— What to do —
The entries below are to be repeated verbatim, in full.

Recorded data Start Marker

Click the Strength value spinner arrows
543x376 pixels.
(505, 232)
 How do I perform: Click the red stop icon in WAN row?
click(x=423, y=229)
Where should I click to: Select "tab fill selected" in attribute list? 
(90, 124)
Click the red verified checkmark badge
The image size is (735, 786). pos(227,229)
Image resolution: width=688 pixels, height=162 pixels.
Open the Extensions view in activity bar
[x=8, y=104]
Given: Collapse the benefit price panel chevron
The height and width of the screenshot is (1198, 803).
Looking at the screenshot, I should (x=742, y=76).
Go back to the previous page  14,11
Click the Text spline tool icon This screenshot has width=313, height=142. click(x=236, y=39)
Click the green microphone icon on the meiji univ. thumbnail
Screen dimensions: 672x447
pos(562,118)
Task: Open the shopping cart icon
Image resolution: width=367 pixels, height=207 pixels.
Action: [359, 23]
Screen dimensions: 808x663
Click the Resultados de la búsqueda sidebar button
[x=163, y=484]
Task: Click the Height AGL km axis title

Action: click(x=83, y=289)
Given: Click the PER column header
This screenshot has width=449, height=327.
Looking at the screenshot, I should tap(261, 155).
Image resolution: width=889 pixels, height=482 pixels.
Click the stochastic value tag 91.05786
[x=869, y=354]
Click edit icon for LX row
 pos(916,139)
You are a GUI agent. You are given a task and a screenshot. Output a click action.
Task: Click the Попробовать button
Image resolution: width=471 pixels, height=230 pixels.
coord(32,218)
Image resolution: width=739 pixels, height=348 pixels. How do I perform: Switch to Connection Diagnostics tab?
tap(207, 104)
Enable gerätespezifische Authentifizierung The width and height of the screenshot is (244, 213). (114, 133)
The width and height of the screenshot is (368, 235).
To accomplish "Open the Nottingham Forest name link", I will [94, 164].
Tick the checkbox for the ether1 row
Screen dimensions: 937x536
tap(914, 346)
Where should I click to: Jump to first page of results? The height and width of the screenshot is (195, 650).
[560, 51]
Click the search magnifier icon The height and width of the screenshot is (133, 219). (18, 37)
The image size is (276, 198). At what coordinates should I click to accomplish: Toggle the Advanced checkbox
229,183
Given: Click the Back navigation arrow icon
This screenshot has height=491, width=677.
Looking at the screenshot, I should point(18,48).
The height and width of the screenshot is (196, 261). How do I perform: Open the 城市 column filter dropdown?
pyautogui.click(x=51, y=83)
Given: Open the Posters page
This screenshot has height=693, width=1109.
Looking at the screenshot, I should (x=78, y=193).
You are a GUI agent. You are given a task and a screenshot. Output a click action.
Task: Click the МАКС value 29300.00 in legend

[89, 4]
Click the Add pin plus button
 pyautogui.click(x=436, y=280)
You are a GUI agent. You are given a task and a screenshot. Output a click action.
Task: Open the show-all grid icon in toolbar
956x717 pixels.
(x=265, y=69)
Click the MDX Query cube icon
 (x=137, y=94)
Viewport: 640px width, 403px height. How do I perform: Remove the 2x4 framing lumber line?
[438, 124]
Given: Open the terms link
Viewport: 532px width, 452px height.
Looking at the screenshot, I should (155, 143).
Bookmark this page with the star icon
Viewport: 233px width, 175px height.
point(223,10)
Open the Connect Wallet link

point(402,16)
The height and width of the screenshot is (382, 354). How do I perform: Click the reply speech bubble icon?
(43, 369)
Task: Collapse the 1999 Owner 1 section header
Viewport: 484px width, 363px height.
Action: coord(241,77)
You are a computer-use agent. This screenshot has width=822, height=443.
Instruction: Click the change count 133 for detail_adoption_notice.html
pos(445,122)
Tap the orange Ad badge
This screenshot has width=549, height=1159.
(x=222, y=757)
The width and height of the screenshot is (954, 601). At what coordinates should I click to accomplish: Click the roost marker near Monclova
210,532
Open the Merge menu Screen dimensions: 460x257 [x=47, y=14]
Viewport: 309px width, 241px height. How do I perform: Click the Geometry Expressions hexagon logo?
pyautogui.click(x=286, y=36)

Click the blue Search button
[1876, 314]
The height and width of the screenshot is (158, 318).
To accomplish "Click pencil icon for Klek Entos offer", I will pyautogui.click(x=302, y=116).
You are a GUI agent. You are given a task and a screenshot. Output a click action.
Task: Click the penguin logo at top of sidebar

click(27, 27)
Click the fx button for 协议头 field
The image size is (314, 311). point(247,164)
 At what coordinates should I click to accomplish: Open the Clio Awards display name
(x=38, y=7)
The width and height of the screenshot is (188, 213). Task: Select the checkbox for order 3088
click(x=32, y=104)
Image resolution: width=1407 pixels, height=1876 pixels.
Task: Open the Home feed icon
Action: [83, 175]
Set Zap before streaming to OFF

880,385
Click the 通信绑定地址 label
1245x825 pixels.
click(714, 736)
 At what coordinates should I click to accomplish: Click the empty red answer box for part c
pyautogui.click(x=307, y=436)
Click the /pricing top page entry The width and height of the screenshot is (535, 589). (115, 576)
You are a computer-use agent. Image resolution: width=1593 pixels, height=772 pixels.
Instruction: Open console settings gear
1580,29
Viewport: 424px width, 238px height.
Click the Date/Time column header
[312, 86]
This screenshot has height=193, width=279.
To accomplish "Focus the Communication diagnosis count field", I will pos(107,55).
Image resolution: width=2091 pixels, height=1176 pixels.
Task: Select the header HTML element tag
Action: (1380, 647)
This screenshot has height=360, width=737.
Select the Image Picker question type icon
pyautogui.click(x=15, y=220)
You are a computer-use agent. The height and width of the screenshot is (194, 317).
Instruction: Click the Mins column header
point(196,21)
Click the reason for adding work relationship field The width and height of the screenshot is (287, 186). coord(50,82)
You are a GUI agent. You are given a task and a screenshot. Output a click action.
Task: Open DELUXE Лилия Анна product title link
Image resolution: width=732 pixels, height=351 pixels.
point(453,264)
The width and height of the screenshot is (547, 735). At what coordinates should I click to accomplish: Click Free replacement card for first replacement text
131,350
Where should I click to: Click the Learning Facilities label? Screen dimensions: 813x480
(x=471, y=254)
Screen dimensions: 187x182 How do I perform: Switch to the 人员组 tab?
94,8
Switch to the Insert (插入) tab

Recorded data End Marker

— Response for this exercise —
Click the Strength value spinner arrows
543x376 pixels.
(505, 232)
 How do I perform: Click the red stop icon in WAN row?
click(x=423, y=229)
Where should I click to: Select "tab fill selected" in attribute list? 
(90, 124)
Click the red verified checkmark badge
The image size is (735, 786). pos(227,229)
Image resolution: width=688 pixels, height=162 pixels.
Open the Extensions view in activity bar
[x=8, y=104]
Given: Collapse the benefit price panel chevron
The height and width of the screenshot is (1198, 803).
Looking at the screenshot, I should (x=742, y=76).
Go back to the previous page  14,11
Click the Text spline tool icon This screenshot has width=313, height=142. click(x=236, y=39)
Click the green microphone icon on the meiji univ. thumbnail
Screen dimensions: 672x447
pos(562,118)
Task: Open the shopping cart icon
Image resolution: width=367 pixels, height=207 pixels.
Action: [359, 23]
Screen dimensions: 808x663
Click the Resultados de la búsqueda sidebar button
[x=163, y=484]
Task: Click the Height AGL km axis title

Action: click(x=83, y=289)
Given: Click the PER column header
This screenshot has width=449, height=327.
Looking at the screenshot, I should tap(261, 155).
Image resolution: width=889 pixels, height=482 pixels.
Click the stochastic value tag 91.05786
[x=869, y=354]
Click edit icon for LX row
 pos(916,139)
You are a GUI agent. You are given a task and a screenshot. Output a click action.
Task: Click the Попробовать button
Image resolution: width=471 pixels, height=230 pixels.
coord(32,218)
Image resolution: width=739 pixels, height=348 pixels. How do I perform: Switch to Connection Diagnostics tab?
tap(207, 104)
Enable gerätespezifische Authentifizierung The width and height of the screenshot is (244, 213). (114, 133)
The width and height of the screenshot is (368, 235).
To accomplish "Open the Nottingham Forest name link", I will [94, 164].
Tick the checkbox for the ether1 row
Screen dimensions: 937x536
tap(914, 346)
Where should I click to: Jump to first page of results? The height and width of the screenshot is (195, 650).
[560, 51]
Click the search magnifier icon The height and width of the screenshot is (133, 219). (18, 37)
The image size is (276, 198). At what coordinates should I click to accomplish: Toggle the Advanced checkbox
229,183
Given: Click the Back navigation arrow icon
This screenshot has height=491, width=677.
Looking at the screenshot, I should point(18,48).
The height and width of the screenshot is (196, 261). How do I perform: Open the 城市 column filter dropdown?
pyautogui.click(x=51, y=83)
Given: Open the Posters page
This screenshot has height=693, width=1109.
Looking at the screenshot, I should (x=78, y=193).
You are a GUI agent. You are given a task and a screenshot. Output a click action.
Task: Click the МАКС value 29300.00 in legend

[89, 4]
Click the Add pin plus button
 pyautogui.click(x=436, y=280)
You are a GUI agent. You are given a task and a screenshot. Output a click action.
Task: Open the show-all grid icon in toolbar
956x717 pixels.
(x=265, y=69)
Click the MDX Query cube icon
 (x=137, y=94)
Viewport: 640px width, 403px height. How do I perform: Remove the 2x4 framing lumber line?
[438, 124]
Given: Open the terms link
Viewport: 532px width, 452px height.
Looking at the screenshot, I should (155, 143).
Bookmark this page with the star icon
Viewport: 233px width, 175px height.
point(223,10)
Open the Connect Wallet link

point(402,16)
The height and width of the screenshot is (382, 354). How do I perform: Click the reply speech bubble icon?
(43, 369)
Task: Collapse the 1999 Owner 1 section header
Viewport: 484px width, 363px height.
Action: coord(241,77)
You are a computer-use agent. This screenshot has width=822, height=443.
Instruction: Click the change count 133 for detail_adoption_notice.html
pos(445,122)
Tap the orange Ad badge
This screenshot has width=549, height=1159.
(x=222, y=757)
The width and height of the screenshot is (954, 601). At what coordinates should I click to accomplish: Click the roost marker near Monclova
210,532
Open the Merge menu Screen dimensions: 460x257 [x=47, y=14]
Viewport: 309px width, 241px height. How do I perform: Click the Geometry Expressions hexagon logo?
pyautogui.click(x=286, y=36)

Click the blue Search button
[1876, 314]
The height and width of the screenshot is (158, 318).
To accomplish "Click pencil icon for Klek Entos offer", I will pyautogui.click(x=302, y=116).
You are a GUI agent. You are given a task and a screenshot. Output a click action.
Task: Click the penguin logo at top of sidebar

click(27, 27)
Click the fx button for 协议头 field
The image size is (314, 311). point(247,164)
 At what coordinates should I click to accomplish: Open the Clio Awards display name
(x=38, y=7)
The width and height of the screenshot is (188, 213). Task: Select the checkbox for order 3088
click(x=32, y=104)
Image resolution: width=1407 pixels, height=1876 pixels.
Task: Open the Home feed icon
Action: [83, 175]
Set Zap before streaming to OFF

880,385
Click the 通信绑定地址 label
1245x825 pixels.
click(714, 736)
 At what coordinates should I click to accomplish: Click the empty red answer box for part c
pyautogui.click(x=307, y=436)
Click the /pricing top page entry The width and height of the screenshot is (535, 589). (115, 576)
You are a computer-use agent. Image resolution: width=1593 pixels, height=772 pixels.
Instruction: Open console settings gear
1580,29
Viewport: 424px width, 238px height.
Click the Date/Time column header
[312, 86]
This screenshot has height=193, width=279.
To accomplish "Focus the Communication diagnosis count field", I will pos(107,55).
Image resolution: width=2091 pixels, height=1176 pixels.
Task: Select the header HTML element tag
Action: (1380, 647)
This screenshot has height=360, width=737.
Select the Image Picker question type icon
pyautogui.click(x=15, y=220)
You are a computer-use agent. The height and width of the screenshot is (194, 317).
Instruction: Click the Mins column header
point(196,21)
Click the reason for adding work relationship field The width and height of the screenshot is (287, 186). coord(50,82)
You are a GUI agent. You are given a task and a screenshot. Output a click action.
Task: Open DELUXE Лилия Анна product title link
Image resolution: width=732 pixels, height=351 pixels.
point(453,264)
The width and height of the screenshot is (547, 735). At what coordinates should I click to accomplish: Click Free replacement card for first replacement text
131,350
Where should I click to: Click the Learning Facilities label? Screen dimensions: 813x480
(x=471, y=254)
Screen dimensions: 187x182 How do I perform: Switch to the 人员组 tab?
94,8
Switch to the Insert (插入) tab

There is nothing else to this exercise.